Now, okay, I get it. It’s not their movie. I understand that, and I’m fine with it. After things got to a certain point, I always figured a potential third Ghostbusters movie would be about the Ghostbusters passing the mantle down to a new generation. The issue I have is that Ghostbusters: Afterlife isn’t that. The original Ghostbusters just kind of show up in Afterlife, without any real significance to the story, other than Egon’s legacy. While seeing Peter, Winston and Ray will always be a welcome sight, their role in Afterlife feels kind of like a glorified cameo. Annie Potts also returns as Janine Melnitz, but what you saw of her in the trailer is what you see of her in the movie. At least they’re all playing their beloved characters this time, instead of unrelated cameos like the 2016 movie.
What I’m getting at is the film really takes its time relishing in the fanservice of all the gadgets and gizmos of the Ghostbusters. The movie basks in the glory of the Ecto-1 and the ghost traps, but it didn’t stop and think that, just maybe, the fanservice Ghostbusters fans would most want is the Ghostbusters themselves? Again, I’m fine with the fact that it’s not their movie anymore, but after all the time that’s passed since Ghostbusters 2, I’m sure I’m not the only one who would have loved to have seen the iconic original cast actually have some role in the plot. I can kind of get what they were going for, building up to the classic characters that made us love the series to begin with. But after thirty-two years and all the start/stops of a potential third entry, we kind of want to spend a little more time with these beloved characters.
It just seems so weird that Sony and Columbia can’t seem to figure this out. First they give us a reboot that no one asked for, and now we finally have a follow-up to Ghostbusters 2, and the role of the Ghostbusters is minimal. It really shouldn’t be a difficult concept to grasp. You have a Ghostbusters movie, give us the Ghostbusters!
Okay, I’m going on about this quite a bit. But I think this is an important aspect to bring up because I think depending on how you view Afterlife’s position as a sequel to Ghostbusters II will affect your overall opinion of the film (if you’re a longtime fan of the franchise like me, anyway). If you’re looking at Afterlife as Ghostbusters 3, then you’re probably going to be disappointed, because it doesn’t really fit that bill. But if you view Afterlife as its own movie that simply takes place in the Ghostbusters universe, it becomes easier to admire.
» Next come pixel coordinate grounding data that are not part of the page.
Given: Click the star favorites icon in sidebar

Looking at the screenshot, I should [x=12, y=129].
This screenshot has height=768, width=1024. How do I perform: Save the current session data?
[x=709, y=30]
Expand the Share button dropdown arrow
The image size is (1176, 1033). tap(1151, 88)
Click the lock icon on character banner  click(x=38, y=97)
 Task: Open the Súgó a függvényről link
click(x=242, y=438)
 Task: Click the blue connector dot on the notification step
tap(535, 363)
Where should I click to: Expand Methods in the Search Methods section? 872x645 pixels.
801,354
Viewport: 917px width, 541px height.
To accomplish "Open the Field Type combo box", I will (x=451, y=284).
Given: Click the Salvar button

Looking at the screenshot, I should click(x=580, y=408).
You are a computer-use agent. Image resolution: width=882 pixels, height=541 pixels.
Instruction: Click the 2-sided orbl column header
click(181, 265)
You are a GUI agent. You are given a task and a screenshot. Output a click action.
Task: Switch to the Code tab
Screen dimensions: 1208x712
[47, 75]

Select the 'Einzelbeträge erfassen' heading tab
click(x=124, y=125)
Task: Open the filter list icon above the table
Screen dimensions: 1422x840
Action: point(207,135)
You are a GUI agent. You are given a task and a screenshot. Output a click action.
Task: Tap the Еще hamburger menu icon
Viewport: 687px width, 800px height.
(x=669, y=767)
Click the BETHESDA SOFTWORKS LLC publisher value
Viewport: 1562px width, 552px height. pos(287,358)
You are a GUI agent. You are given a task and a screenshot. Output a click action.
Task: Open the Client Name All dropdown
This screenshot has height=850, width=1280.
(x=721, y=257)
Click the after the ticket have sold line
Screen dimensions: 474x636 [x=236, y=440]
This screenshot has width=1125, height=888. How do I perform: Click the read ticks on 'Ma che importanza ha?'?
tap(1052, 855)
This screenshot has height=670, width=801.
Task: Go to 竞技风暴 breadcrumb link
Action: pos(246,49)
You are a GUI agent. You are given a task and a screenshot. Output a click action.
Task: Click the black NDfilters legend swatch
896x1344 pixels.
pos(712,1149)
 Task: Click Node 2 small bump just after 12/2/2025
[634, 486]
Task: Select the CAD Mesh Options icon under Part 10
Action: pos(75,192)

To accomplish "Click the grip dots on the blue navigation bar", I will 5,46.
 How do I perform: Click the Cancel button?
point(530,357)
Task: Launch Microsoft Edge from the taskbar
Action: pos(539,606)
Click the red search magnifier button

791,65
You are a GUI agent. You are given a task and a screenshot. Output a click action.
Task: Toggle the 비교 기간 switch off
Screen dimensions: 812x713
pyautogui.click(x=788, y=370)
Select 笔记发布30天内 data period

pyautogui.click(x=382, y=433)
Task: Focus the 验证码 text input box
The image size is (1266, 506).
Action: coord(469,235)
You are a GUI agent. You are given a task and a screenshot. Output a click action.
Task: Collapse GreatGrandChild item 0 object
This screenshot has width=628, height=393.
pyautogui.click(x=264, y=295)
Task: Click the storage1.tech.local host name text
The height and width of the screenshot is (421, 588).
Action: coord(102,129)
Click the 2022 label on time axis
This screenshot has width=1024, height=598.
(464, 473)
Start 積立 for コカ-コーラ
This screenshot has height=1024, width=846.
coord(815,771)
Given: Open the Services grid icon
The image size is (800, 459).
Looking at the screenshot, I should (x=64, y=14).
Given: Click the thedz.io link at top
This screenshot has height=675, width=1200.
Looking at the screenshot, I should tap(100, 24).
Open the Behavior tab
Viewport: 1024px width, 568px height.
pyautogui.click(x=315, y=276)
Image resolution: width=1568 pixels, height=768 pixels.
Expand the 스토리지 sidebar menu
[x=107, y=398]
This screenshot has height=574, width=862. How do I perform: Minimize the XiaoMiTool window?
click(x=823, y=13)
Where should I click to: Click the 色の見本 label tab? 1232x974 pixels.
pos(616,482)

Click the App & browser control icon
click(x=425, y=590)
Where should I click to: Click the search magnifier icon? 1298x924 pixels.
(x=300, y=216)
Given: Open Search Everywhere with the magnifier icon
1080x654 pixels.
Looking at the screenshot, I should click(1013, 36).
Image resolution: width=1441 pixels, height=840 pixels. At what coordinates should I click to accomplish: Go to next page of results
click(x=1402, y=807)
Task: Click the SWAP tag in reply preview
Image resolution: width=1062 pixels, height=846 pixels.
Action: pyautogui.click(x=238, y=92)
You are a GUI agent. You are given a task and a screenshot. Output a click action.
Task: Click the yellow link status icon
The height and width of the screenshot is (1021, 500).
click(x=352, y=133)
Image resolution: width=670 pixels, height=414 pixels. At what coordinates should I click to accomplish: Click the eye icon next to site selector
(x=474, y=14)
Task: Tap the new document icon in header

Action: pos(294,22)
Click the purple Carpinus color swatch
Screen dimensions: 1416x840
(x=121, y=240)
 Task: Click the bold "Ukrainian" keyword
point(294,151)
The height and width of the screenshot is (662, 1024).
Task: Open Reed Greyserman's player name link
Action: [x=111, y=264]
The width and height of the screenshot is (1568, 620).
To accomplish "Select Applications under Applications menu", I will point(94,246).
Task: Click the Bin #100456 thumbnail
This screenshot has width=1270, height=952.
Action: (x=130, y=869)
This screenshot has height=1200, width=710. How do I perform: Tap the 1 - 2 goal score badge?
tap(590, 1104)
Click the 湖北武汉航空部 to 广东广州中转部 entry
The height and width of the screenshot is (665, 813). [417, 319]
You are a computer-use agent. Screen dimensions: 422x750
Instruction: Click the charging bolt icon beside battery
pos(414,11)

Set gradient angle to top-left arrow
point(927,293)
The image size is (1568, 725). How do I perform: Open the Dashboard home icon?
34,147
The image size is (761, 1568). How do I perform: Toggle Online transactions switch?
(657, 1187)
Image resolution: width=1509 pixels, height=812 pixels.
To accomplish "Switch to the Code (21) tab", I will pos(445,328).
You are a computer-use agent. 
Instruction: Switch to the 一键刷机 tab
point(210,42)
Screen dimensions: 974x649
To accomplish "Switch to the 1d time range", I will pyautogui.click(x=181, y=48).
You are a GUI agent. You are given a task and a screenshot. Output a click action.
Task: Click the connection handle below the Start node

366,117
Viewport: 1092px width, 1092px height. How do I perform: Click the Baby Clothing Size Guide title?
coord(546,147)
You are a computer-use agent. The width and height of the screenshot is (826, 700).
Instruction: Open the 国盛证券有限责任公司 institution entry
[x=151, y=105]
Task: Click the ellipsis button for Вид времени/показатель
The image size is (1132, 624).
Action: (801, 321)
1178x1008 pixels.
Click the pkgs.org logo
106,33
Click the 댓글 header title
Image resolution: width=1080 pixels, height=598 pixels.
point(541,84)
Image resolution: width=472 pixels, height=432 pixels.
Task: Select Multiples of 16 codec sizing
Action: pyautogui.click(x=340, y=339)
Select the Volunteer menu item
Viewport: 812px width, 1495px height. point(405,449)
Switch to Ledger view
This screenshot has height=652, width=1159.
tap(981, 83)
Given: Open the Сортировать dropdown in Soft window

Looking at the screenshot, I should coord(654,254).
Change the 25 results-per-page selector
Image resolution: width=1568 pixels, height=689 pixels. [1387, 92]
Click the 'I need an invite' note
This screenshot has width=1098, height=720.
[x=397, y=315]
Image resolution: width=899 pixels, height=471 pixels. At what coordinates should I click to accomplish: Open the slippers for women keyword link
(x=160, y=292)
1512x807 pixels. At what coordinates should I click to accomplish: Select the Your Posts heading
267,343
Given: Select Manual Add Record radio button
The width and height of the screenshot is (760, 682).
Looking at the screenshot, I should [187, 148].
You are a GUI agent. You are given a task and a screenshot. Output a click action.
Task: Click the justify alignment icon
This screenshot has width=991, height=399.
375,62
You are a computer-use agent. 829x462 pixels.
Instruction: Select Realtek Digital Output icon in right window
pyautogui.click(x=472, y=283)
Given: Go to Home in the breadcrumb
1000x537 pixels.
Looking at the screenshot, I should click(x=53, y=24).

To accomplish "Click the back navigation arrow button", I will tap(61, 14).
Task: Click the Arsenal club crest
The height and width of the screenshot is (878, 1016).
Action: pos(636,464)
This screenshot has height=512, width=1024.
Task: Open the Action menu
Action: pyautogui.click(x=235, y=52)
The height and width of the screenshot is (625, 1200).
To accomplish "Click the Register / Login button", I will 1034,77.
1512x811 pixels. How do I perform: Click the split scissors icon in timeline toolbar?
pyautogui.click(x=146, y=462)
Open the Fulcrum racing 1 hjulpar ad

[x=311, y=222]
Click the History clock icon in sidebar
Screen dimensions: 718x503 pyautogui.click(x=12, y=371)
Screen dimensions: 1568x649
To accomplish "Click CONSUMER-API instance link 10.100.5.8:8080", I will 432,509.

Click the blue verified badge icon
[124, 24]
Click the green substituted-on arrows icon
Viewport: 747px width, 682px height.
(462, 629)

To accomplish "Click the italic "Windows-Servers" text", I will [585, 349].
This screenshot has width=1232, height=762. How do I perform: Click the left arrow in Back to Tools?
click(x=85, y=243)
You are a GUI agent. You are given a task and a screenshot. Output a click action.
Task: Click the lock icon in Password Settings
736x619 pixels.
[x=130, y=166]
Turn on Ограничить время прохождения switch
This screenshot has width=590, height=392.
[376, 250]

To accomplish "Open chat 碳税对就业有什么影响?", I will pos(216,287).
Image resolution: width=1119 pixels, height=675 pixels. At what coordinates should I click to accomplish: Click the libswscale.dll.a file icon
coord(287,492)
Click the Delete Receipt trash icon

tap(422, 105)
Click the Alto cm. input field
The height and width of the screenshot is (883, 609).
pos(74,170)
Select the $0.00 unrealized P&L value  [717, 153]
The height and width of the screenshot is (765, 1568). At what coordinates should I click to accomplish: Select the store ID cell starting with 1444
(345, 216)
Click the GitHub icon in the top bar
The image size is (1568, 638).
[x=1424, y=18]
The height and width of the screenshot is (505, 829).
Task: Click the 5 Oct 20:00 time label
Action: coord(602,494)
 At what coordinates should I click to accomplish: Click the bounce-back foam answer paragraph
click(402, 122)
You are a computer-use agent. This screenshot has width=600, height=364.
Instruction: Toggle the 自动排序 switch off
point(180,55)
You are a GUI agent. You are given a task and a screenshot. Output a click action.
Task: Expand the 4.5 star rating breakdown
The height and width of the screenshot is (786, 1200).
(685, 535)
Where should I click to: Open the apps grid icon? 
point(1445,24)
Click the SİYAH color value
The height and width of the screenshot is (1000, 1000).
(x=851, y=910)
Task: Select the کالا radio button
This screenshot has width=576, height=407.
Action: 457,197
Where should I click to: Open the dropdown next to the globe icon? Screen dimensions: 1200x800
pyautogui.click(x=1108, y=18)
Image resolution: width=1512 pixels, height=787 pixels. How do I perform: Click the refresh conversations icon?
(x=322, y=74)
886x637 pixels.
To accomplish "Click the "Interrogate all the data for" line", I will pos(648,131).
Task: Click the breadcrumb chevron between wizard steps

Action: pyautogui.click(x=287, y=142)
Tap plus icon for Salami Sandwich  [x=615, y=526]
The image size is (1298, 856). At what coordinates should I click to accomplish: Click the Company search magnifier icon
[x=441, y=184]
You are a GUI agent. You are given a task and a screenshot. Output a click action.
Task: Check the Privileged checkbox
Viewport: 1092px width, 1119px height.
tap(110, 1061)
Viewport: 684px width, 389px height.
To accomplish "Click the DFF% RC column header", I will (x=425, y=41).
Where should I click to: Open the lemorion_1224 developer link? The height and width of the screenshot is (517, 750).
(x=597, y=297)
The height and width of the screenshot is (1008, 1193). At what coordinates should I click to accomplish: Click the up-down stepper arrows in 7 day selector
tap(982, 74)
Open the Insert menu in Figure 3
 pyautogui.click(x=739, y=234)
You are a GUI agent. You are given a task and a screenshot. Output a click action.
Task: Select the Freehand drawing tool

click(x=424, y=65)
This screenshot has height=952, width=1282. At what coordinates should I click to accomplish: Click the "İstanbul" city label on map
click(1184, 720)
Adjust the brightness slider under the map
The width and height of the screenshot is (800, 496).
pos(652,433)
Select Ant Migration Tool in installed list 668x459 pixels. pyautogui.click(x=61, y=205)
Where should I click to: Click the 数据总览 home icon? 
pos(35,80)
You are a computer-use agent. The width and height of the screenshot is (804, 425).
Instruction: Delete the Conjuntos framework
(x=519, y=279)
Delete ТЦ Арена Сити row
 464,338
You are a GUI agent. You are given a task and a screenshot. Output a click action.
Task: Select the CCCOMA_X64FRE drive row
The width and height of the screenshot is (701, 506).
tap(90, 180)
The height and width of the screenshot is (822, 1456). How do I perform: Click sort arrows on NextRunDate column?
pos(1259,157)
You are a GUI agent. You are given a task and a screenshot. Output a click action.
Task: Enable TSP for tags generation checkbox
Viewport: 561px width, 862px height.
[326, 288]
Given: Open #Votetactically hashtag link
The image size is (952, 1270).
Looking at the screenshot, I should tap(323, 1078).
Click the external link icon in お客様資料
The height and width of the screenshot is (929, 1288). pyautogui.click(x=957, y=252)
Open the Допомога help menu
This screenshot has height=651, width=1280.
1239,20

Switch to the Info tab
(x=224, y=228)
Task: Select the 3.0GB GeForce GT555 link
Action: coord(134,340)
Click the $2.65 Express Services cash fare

Even with its merits, however, Ghostbusters: Afterlife still folds a bit under the pressure of living up to the original 1984 film, as much of the plot is derived from the mythology surrounding the Gozer character established in that film (and sadly, as a fan/nerd of the series, I can point out some inconsistencies Afterlife creates within the established Gozer mythology). One of the downsides to this is that Afterlife simply recreates many of the same story beats of the original film in regards to said Gozer mythology, instead of getting creative and making something new out of it (we are talking about an interdimensional god, after all. There’s plenty of room to get creative with that concept). There are so many directions they could have gone when you have a villain like Gozer, so it’s a shame that Afterlife chooses to fall back on familiar territory.
Unfortunately, as much as Afterlife loves to make callbacks and create fanservice, it only does so in regards to the original film. Because outside of a few background Easter eggs, the only reference to Ghostbusters II is that Ray is back working at his occult book store, first seen in the 1989 sequel.
Look, I understand that Ghostbusters II isn’t as esteemed as its predecessor (I love it to death, personally), but it’s still an important part of Ghostbusters history. The characters in Afterlife are constantly referring to the events of the original film as the “Manhattan Incident,” but shouldn’t it be the Manhattan IncidentS? Did everyone just forget that the evil spirit of a 16th century tyrant almost resurrected himself through a painting, and that the Ghostbusters animated the Statue of Liberty to stop him? That seems like something the characters in this movie should remember. It’s almost like Afterlife is embarrassed by Ghostbusters II’s initial reception, and glosses over its events as a result. But in ignoring the sequel to Ghostbusters, it makes Afterlife’s reverence for the series’ history feel incomplete.
Another downer is that the whole subplot involving the Ivo Shandor character feels underdeveloped, like maybe there were several scenes involving this aspect of the story that were cut from the final film. Ivo Shandor’s subplot in the film is introduced, forgotten about, and then rapidly resolved all at once (sadly for fans, this also probably means Ghostbusters: The Video Game is no longer canon). Without spoiling any details, the scene that wraps up Ivo Shandor’s role in the story is also the worst scene in the movie, being edited so sloppily you can tell some of its events are clearly playing out of order (and not in a way I think was intentional). The scene in question moves so hectically and sporadically, that I wonder if the editor downed an entire gallon of Kool-Aid beforehand. It’s reminiscent of the chaotic pace of The Rise of Skywalker, albeit not nearly that bad (and at least here it’s just a single scene, not the whole picture).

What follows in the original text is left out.